Partial buffed Barry McGee mural at Bowery and Houston (the buff marks cover more red tags). Photo by Andrew Russeth.
Partially buffed Barry McGee mural at Bowery and Houston (the buff marks cover more red tags). Photo by Andrew Russeth.

UPDATE: Xavi Ballaz (known for Difusor and the Open Walls Conference in Barcelona) has responded to this post with some of the more positive advancements towards open walls, and suggests that the open walls movement does indeed need a manifesto.

A friend of mine recently used an interesting phrase: “the open walls movement.” I thought he was using the term as a synonym for “the street art festival circuit,” which upset me, because street art festivals do not have what I would call “open walls.” But really, my friend was commenting on a larger movement perceived to be spreading around the world to use public space differently (insomuch as walls on private property are public space). On the surface, he’s right. Street art festivals, grassroots muralism programs, free walls, curated alleyways and everything in between now exist in cities and small towns around the world.

Does that make a movement? I don’t know. Nobody is getting together to write a manifesto and participants’ aims and methods are diverse, but there is a disparate group of what I’ll call “open walls people” who share a new way of looking at walls and public space: Public walls are for the artists, murals enliven streets and communities, and there should be limited or no government regulation of murals, but advertising in public space should be heavily regulated or eliminated entirely.

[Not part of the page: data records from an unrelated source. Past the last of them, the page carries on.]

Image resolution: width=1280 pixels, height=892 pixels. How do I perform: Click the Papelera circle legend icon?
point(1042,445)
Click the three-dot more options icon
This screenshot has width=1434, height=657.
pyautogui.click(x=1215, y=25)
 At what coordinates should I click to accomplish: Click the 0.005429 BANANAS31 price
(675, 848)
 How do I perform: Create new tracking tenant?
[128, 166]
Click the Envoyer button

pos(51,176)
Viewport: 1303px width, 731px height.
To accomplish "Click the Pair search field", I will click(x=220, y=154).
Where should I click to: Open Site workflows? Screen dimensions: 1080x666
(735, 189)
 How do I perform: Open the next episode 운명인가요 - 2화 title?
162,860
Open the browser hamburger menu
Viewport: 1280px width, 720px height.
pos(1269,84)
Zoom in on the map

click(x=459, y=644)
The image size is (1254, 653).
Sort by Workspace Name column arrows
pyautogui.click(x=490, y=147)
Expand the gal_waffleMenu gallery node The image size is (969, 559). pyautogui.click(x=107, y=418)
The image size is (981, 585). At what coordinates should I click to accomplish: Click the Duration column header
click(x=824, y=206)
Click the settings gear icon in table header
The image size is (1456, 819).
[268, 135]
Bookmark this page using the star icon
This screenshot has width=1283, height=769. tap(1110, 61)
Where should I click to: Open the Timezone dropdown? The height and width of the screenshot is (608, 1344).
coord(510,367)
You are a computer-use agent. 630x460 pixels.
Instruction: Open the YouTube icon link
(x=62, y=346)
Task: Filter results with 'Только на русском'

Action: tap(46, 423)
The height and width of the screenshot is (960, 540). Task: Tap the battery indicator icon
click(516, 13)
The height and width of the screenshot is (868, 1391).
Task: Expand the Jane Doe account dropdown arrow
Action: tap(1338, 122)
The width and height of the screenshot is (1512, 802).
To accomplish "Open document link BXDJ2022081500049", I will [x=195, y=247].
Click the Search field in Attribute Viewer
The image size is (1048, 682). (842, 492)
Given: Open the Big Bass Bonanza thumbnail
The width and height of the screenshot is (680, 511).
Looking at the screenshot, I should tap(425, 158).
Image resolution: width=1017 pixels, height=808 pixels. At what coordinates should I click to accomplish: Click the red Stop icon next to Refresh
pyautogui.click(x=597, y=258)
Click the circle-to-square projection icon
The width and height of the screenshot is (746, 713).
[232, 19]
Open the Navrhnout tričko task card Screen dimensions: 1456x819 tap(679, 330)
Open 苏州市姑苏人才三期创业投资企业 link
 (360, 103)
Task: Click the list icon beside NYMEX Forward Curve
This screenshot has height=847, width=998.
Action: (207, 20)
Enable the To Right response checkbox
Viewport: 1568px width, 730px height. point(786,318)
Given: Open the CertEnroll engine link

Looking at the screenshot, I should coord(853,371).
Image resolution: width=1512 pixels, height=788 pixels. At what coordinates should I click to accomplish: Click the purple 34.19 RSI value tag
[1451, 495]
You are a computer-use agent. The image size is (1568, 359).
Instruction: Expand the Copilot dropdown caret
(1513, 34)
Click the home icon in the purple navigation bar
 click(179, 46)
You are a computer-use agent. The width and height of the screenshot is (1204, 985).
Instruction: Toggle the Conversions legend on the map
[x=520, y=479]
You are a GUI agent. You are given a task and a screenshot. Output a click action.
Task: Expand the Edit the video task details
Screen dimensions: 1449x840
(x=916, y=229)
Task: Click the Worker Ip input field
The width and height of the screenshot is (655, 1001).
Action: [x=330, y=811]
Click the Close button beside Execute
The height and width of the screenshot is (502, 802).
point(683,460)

Simply put, “open walls people” believe in unrestricted art in (often odd) public spaces.

But how open are our walls today? Surfing the web, it sometimes feels like globe-trotting muralists can hop off a plane in any city, find a wall, and begin painting the next day, or that every small European city is covered in murals. That’s simply not true. Despite valiant and well-intentioned efforts, there’s a long way to go before we have anything approaching “open walls.”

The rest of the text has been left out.